» **Problem to work on**
Your answer must be an exact copy of the records, with no pictures included.
─── Data in this exercise ───
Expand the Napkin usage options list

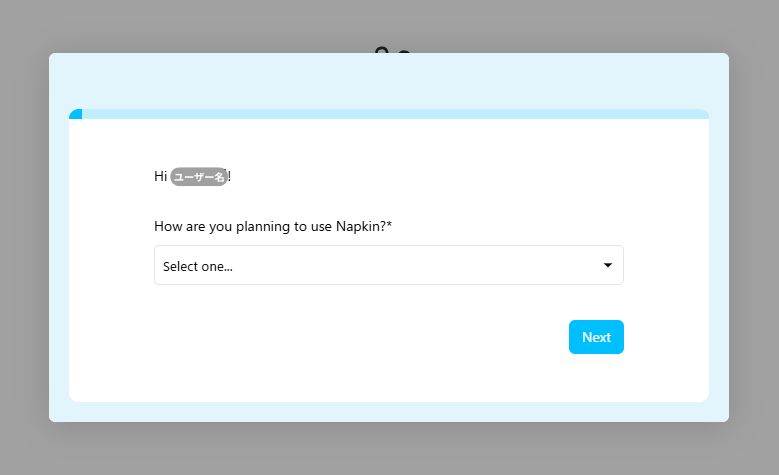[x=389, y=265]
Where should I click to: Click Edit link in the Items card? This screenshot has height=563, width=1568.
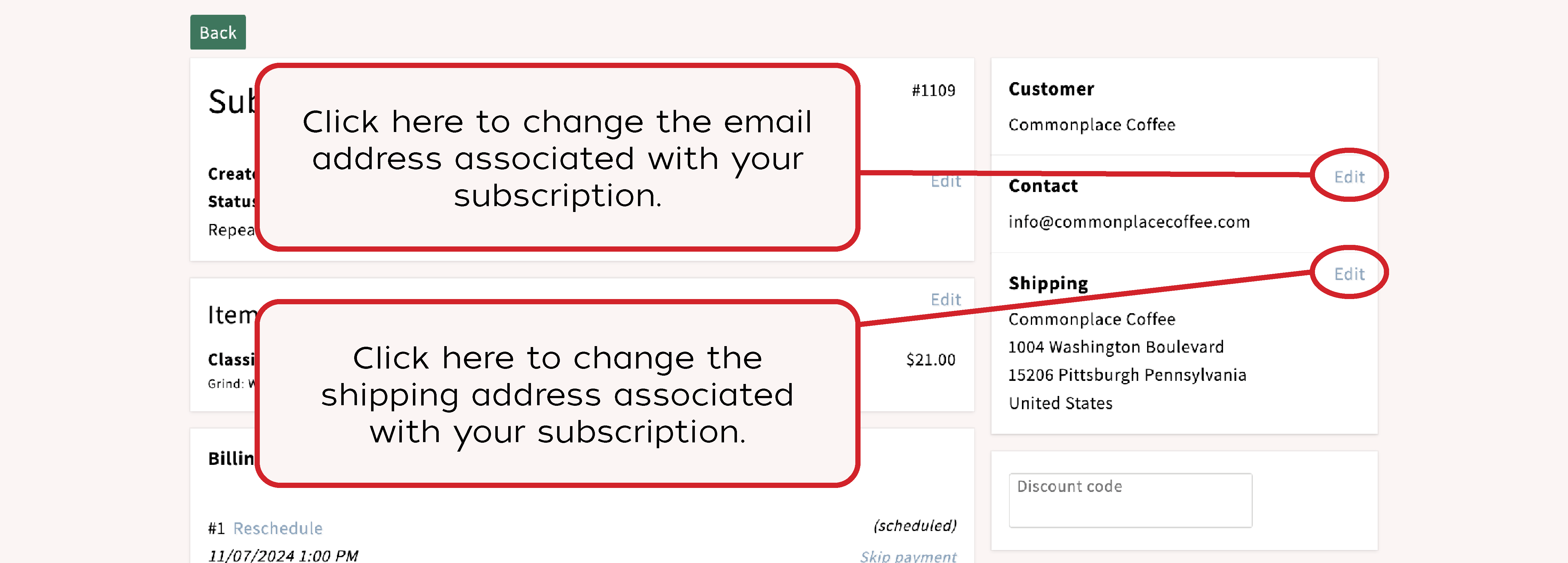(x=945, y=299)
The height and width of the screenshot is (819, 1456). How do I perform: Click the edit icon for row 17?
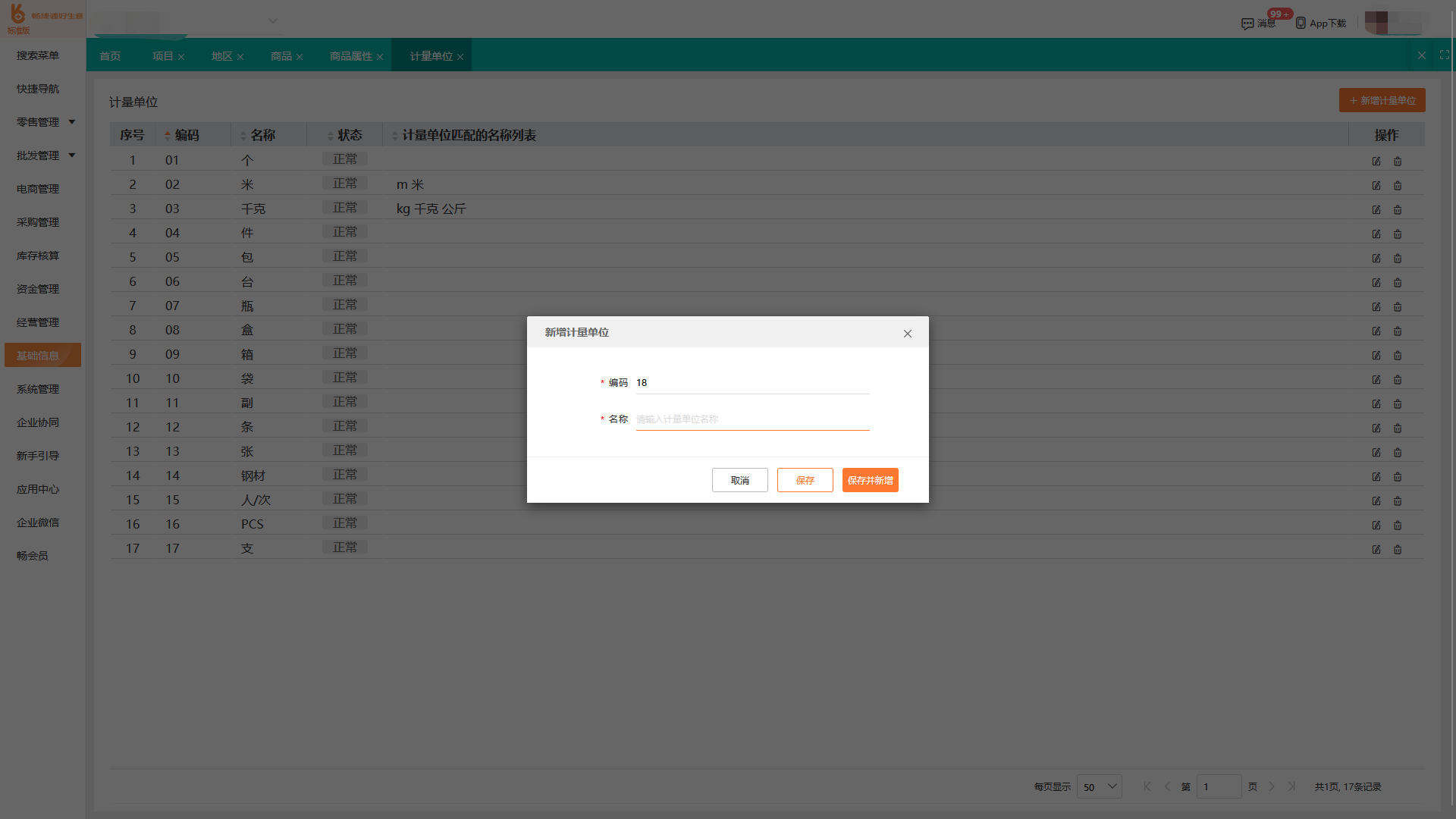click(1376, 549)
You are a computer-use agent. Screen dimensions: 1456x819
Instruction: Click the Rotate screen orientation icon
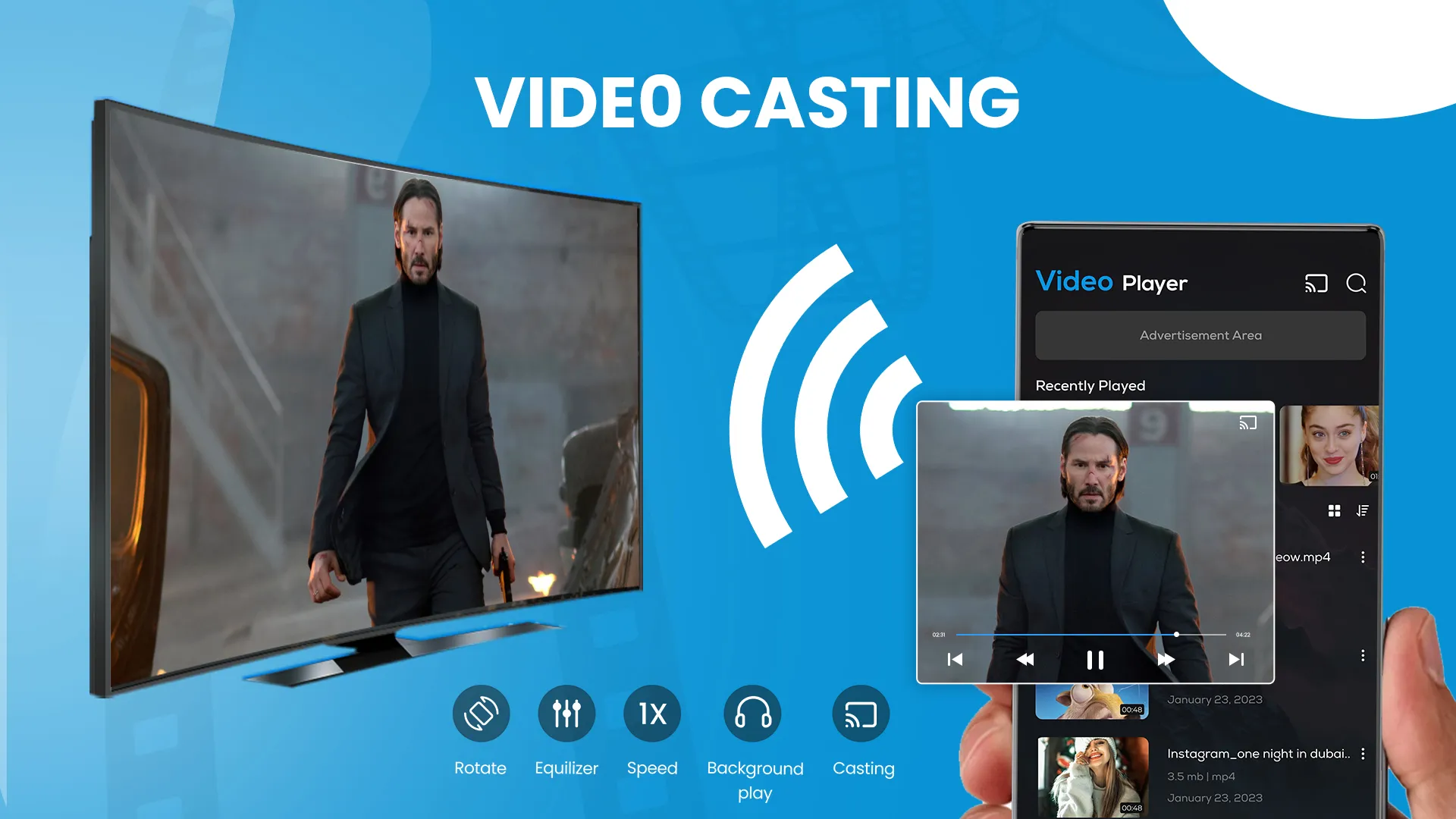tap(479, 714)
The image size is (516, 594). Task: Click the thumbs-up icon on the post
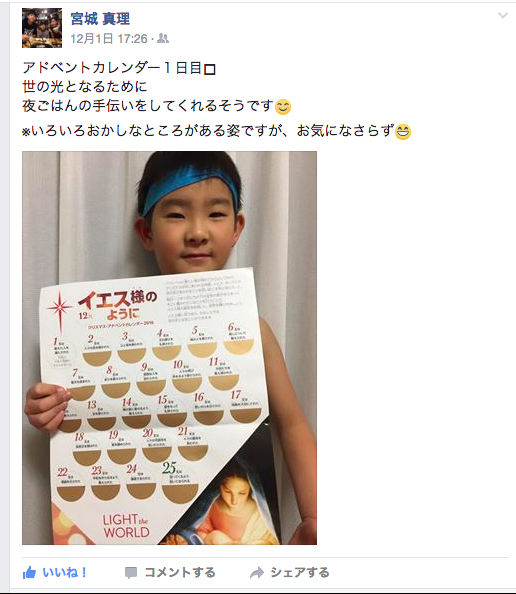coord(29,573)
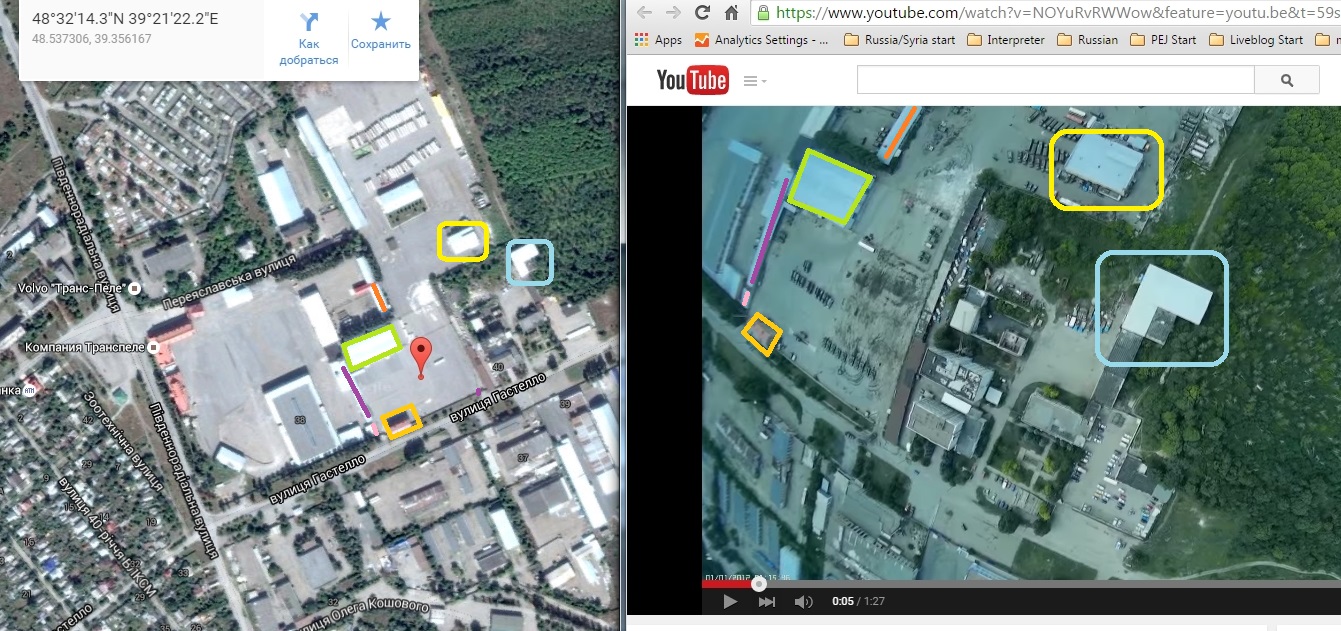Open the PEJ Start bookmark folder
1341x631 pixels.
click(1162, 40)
───
» **Output below**
Expand the Napkin usage options list

[x=389, y=265]
Where should I click to: Click Edit link in the Items card? This screenshot has height=563, width=1568.
(x=945, y=299)
The height and width of the screenshot is (819, 1456). How do I perform: Click the edit icon for row 17?
click(1376, 549)
You are a computer-use agent. Screen dimensions: 1456x819
Instruction: Click the Rotate screen orientation icon
tap(479, 714)
The image size is (516, 594). Task: Click the thumbs-up icon on the post
coord(29,573)
Open the PEJ Start bookmark folder
1341x631 pixels.
click(1162, 40)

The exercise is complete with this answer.